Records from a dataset
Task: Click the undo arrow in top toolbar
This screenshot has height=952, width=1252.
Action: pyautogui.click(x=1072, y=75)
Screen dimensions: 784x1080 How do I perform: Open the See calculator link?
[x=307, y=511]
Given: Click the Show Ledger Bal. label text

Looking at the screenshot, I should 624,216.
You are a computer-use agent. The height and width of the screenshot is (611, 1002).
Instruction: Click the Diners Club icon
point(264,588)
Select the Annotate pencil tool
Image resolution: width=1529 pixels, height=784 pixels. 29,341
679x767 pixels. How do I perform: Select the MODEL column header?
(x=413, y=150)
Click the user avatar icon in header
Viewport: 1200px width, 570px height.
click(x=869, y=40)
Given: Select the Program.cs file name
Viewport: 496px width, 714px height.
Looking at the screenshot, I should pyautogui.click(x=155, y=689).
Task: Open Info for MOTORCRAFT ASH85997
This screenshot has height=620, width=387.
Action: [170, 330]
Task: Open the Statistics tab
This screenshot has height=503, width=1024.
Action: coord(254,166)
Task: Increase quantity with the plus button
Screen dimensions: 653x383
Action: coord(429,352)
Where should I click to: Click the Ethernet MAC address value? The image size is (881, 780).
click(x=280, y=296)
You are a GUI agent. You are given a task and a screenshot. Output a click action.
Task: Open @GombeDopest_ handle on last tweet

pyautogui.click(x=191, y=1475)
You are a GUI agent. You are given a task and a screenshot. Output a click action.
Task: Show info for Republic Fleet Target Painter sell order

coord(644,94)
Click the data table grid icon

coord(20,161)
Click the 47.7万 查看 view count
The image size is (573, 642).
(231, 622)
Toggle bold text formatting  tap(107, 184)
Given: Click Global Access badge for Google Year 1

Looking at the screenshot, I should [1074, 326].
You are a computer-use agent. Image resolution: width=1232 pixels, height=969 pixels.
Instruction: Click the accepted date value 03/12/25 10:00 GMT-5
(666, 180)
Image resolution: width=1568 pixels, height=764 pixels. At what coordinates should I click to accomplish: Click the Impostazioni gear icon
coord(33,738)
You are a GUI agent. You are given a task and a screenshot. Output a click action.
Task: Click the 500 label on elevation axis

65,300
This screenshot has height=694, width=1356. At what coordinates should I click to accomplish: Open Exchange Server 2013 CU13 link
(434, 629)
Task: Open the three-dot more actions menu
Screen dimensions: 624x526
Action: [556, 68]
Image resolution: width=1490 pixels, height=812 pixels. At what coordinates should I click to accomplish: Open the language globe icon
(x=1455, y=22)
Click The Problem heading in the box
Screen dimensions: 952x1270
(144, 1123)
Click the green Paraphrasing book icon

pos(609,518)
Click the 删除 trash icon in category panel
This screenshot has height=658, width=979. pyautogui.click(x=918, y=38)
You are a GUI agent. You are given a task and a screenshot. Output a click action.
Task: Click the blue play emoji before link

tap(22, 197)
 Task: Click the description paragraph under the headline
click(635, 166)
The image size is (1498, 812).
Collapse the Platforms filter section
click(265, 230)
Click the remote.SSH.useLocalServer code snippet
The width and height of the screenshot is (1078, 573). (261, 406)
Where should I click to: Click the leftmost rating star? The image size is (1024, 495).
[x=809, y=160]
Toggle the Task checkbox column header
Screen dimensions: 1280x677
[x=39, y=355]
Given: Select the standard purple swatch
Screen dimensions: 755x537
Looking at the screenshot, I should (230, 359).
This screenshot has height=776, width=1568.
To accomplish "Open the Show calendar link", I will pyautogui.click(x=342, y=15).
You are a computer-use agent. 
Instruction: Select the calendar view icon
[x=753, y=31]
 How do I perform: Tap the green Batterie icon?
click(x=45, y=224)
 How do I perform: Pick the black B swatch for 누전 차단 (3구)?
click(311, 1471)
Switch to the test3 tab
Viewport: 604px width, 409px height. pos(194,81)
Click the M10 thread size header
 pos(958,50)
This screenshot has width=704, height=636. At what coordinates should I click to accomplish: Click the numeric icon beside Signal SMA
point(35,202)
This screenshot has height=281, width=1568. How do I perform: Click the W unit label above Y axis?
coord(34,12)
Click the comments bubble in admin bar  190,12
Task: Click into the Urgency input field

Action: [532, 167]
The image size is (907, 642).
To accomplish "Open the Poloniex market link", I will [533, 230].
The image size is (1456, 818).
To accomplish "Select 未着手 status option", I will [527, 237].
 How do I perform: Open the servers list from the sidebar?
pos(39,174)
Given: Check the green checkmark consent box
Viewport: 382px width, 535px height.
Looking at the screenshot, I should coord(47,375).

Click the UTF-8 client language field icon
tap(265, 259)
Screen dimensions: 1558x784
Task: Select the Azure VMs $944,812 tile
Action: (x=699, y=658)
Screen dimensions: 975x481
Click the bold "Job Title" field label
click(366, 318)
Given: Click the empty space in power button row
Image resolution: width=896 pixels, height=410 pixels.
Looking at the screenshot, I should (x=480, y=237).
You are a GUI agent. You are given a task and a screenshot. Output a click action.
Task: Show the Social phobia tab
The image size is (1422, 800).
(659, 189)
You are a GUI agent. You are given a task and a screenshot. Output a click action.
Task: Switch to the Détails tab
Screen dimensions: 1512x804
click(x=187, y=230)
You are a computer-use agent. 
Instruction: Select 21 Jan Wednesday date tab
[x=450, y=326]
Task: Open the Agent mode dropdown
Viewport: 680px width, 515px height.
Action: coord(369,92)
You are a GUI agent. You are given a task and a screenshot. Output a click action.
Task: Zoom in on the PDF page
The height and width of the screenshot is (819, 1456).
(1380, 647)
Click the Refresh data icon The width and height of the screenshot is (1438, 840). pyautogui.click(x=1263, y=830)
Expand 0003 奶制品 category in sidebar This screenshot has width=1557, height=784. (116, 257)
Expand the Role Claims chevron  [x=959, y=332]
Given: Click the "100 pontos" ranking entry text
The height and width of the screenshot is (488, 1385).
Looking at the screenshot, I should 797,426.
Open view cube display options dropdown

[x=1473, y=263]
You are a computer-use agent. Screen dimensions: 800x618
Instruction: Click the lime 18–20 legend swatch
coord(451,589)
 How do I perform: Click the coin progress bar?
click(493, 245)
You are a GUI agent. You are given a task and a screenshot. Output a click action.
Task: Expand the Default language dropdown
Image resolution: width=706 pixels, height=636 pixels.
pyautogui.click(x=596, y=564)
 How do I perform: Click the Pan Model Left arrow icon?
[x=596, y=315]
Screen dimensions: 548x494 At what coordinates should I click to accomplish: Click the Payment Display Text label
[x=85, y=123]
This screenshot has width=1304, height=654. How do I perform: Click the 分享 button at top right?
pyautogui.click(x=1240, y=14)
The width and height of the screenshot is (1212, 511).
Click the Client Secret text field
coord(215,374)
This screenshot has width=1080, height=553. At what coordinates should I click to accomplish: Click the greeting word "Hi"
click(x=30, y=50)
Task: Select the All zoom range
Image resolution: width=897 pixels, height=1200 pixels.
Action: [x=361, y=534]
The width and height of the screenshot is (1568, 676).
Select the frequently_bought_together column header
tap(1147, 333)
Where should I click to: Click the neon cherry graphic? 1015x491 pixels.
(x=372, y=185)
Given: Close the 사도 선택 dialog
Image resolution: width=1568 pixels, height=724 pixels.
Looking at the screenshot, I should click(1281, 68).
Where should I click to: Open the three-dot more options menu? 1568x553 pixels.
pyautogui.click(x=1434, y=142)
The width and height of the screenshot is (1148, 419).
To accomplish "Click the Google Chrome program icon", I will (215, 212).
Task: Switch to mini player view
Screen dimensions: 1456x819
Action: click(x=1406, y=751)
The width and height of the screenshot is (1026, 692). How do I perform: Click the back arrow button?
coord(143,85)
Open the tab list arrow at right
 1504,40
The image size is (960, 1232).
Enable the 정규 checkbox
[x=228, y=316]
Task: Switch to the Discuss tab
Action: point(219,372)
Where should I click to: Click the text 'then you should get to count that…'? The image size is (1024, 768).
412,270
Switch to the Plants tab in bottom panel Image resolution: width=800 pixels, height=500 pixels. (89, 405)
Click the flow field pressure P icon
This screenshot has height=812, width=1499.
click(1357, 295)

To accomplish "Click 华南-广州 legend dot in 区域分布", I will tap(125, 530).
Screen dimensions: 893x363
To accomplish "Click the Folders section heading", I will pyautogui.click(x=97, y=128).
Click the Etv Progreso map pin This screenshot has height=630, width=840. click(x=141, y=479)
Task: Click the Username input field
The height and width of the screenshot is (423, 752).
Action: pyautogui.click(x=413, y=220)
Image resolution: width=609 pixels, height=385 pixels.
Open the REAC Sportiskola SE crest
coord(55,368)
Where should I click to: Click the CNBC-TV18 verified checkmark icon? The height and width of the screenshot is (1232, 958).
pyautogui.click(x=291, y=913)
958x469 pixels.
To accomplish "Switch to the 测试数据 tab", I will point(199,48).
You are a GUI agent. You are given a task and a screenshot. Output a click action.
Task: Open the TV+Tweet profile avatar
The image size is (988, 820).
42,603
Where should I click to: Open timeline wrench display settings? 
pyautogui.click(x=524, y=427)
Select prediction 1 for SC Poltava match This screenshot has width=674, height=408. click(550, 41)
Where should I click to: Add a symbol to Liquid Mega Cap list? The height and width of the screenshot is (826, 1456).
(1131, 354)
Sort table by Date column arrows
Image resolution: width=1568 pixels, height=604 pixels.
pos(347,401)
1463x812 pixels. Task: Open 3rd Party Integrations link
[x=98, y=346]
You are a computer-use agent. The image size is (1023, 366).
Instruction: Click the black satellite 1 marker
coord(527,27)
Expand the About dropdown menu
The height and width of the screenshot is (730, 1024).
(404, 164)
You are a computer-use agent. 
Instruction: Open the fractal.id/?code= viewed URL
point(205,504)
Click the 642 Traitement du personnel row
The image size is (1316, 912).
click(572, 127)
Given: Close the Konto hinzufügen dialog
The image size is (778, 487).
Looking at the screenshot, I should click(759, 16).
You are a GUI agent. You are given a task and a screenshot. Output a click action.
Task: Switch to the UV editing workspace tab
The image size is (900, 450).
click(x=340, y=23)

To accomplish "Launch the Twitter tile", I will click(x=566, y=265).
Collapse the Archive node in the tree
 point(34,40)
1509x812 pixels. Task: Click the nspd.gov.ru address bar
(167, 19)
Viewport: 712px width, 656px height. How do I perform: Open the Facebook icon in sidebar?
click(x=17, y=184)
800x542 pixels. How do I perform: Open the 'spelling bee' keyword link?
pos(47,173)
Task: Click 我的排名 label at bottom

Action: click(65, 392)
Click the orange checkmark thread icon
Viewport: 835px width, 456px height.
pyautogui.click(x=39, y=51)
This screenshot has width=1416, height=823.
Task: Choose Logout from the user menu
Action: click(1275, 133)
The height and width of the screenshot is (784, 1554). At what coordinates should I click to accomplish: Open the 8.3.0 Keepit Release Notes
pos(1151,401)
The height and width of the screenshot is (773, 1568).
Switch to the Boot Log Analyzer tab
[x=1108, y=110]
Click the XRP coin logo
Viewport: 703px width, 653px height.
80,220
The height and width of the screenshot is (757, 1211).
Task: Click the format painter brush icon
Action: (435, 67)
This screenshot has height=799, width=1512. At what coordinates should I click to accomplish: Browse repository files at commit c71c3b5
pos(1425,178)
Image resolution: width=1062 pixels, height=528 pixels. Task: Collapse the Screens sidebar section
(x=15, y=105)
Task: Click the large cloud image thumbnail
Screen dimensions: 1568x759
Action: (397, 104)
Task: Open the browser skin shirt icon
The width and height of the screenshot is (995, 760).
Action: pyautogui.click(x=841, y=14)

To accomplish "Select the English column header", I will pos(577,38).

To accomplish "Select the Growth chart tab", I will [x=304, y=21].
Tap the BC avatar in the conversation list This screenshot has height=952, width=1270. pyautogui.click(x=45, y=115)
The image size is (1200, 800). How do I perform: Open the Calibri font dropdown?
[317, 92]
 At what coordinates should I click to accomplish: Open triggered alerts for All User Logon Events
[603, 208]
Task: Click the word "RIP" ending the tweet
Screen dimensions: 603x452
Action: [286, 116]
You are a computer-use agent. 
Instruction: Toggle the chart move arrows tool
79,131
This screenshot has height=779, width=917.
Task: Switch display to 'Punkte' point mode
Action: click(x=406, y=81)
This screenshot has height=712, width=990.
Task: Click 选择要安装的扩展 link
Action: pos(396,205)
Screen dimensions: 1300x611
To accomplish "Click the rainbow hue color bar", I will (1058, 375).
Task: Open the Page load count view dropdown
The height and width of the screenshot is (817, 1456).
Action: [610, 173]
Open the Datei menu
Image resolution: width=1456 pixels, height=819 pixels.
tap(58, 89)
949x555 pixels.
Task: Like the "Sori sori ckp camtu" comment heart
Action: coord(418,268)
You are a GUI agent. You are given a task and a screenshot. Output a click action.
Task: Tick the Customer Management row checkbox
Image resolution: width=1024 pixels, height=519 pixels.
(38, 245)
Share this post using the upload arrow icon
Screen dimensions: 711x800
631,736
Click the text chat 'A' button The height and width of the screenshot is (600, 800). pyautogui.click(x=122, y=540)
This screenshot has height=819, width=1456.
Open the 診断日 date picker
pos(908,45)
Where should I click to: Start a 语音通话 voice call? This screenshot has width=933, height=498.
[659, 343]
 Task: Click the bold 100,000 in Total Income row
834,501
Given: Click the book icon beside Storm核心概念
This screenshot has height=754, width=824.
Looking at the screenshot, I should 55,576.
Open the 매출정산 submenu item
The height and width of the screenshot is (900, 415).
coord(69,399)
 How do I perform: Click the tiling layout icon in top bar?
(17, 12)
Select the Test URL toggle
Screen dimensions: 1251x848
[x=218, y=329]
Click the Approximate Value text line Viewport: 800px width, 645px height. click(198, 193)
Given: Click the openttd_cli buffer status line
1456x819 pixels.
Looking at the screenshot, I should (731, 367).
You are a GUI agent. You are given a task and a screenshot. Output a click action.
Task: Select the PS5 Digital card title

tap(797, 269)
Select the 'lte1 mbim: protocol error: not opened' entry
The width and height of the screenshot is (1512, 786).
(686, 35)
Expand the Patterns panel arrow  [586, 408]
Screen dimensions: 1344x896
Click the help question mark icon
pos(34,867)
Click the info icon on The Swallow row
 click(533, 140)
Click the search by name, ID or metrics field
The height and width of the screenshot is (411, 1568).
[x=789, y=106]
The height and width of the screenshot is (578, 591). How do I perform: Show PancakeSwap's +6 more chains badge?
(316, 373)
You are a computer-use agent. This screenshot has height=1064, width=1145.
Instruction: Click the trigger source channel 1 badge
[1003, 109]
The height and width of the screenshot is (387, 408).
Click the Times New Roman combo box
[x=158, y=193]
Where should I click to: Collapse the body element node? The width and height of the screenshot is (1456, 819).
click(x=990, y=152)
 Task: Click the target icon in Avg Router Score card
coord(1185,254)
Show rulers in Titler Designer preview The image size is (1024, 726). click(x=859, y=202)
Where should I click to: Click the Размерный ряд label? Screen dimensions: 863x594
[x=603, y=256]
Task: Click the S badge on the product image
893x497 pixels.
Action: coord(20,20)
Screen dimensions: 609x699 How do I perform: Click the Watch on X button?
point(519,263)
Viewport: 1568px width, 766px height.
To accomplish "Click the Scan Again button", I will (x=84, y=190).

To do
Duplicate the rows from the very first line through the line containing "coord(644,94)", with both ends included.

Output for this task
Task: Click the undo arrow in top toolbar
This screenshot has height=952, width=1252.
Action: pyautogui.click(x=1072, y=75)
Screen dimensions: 784x1080 How do I perform: Open the See calculator link?
[x=307, y=511]
Given: Click the Show Ledger Bal. label text

Looking at the screenshot, I should 624,216.
You are a computer-use agent. The height and width of the screenshot is (611, 1002).
Instruction: Click the Diners Club icon
point(264,588)
Select the Annotate pencil tool
Image resolution: width=1529 pixels, height=784 pixels. 29,341
679x767 pixels. How do I perform: Select the MODEL column header?
(x=413, y=150)
Click the user avatar icon in header
Viewport: 1200px width, 570px height.
click(x=869, y=40)
Given: Select the Program.cs file name
Viewport: 496px width, 714px height.
Looking at the screenshot, I should pyautogui.click(x=155, y=689).
Task: Open Info for MOTORCRAFT ASH85997
This screenshot has height=620, width=387.
Action: [170, 330]
Task: Open the Statistics tab
This screenshot has height=503, width=1024.
Action: coord(254,166)
Task: Increase quantity with the plus button
Screen dimensions: 653x383
Action: coord(429,352)
Where should I click to: Click the Ethernet MAC address value? The image size is (881, 780).
click(x=280, y=296)
You are a GUI agent. You are given a task and a screenshot. Output a click action.
Task: Open @GombeDopest_ handle on last tweet

pyautogui.click(x=191, y=1475)
You are a GUI agent. You are given a task and a screenshot. Output a click action.
Task: Show info for Republic Fleet Target Painter sell order

coord(644,94)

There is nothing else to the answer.